Pharmaceutical inhibition of BCL6 ameliorates resistance to imatinib in chronic myeloid leukemia
Tyrosine kinase inhibitors (TKIs) have significantly improved the overall survival of chronic myeloid leukemia (CML) patients, enabling many to achieve a normal life expectancy. However, relapse and drug resistance continue to pose major challenges in the clinical management of CML. B-cell lymphoma 6 (BCL6) plays a critical role in regulating several functions, including immune response and lymphomagenesis in lymph node germinal cells. Recent research has indicated that BCL6 is essential for maintaining leukemia stem cells in CML, but the effects of Imatinib on BCL6 expression and the underlying mechanisms remain unclear.
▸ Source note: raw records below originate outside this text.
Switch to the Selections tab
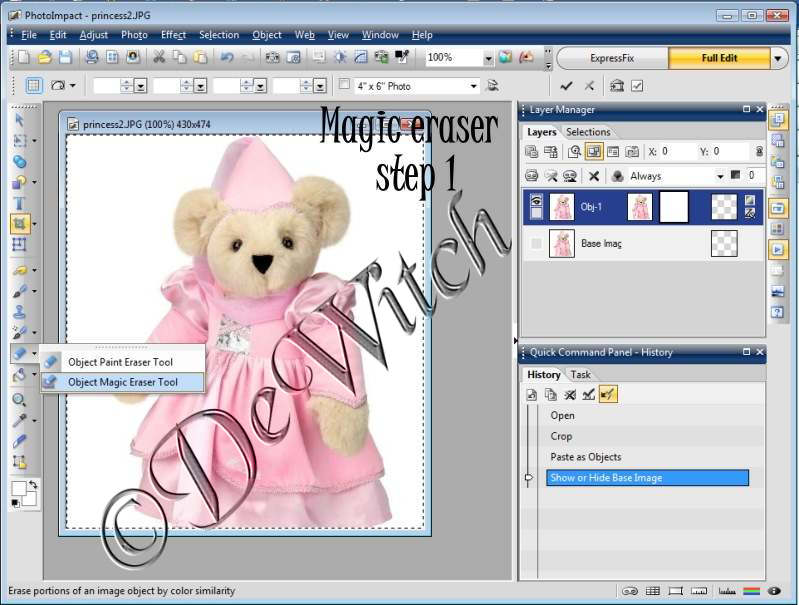 click(x=587, y=132)
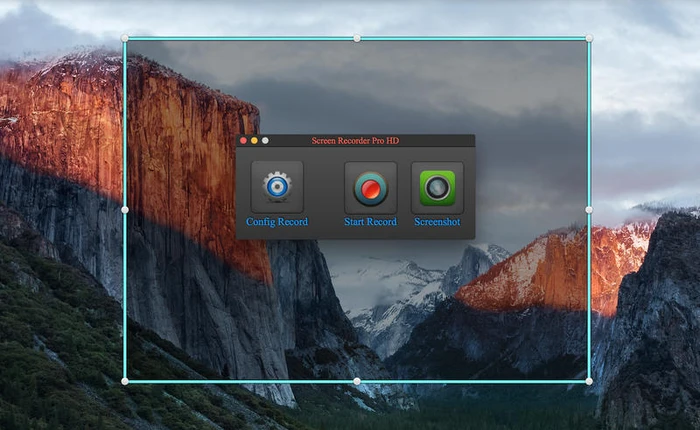
Task: Click the 'Screenshot' text label
Action: (x=437, y=222)
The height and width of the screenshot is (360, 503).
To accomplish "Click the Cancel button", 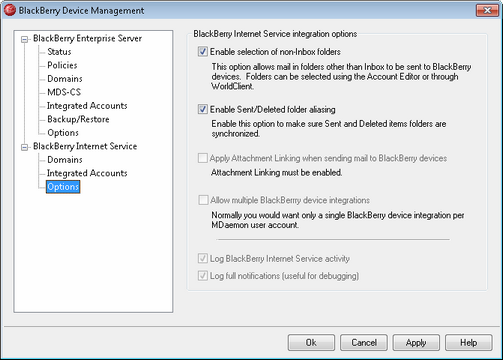I will click(x=364, y=343).
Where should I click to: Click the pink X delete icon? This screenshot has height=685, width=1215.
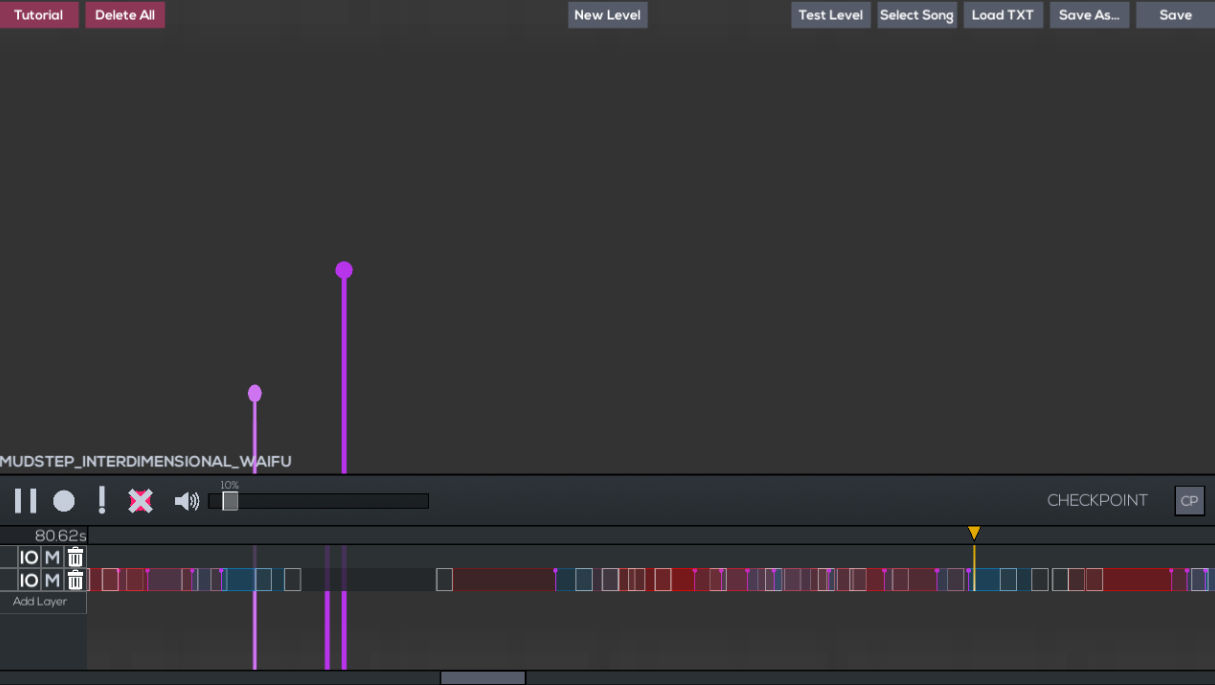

In this study, we observed high levels of BCL6 expression in primary CML bone marrow samples and CML TKI-resistant cell lines. CML cells with elevated BCL6 levels were notably more sensitive to treatment with the BCL6 inhibitor BI-3812. Combining BCL6 inhibition with TKIs showed enhanced anti-leukemic effects.
In conclusion, our findings suggest that BCL6 may serve as a promising therapeutic target for CML, offering a potential strategy to overcome resistance and improve treatment outcomes.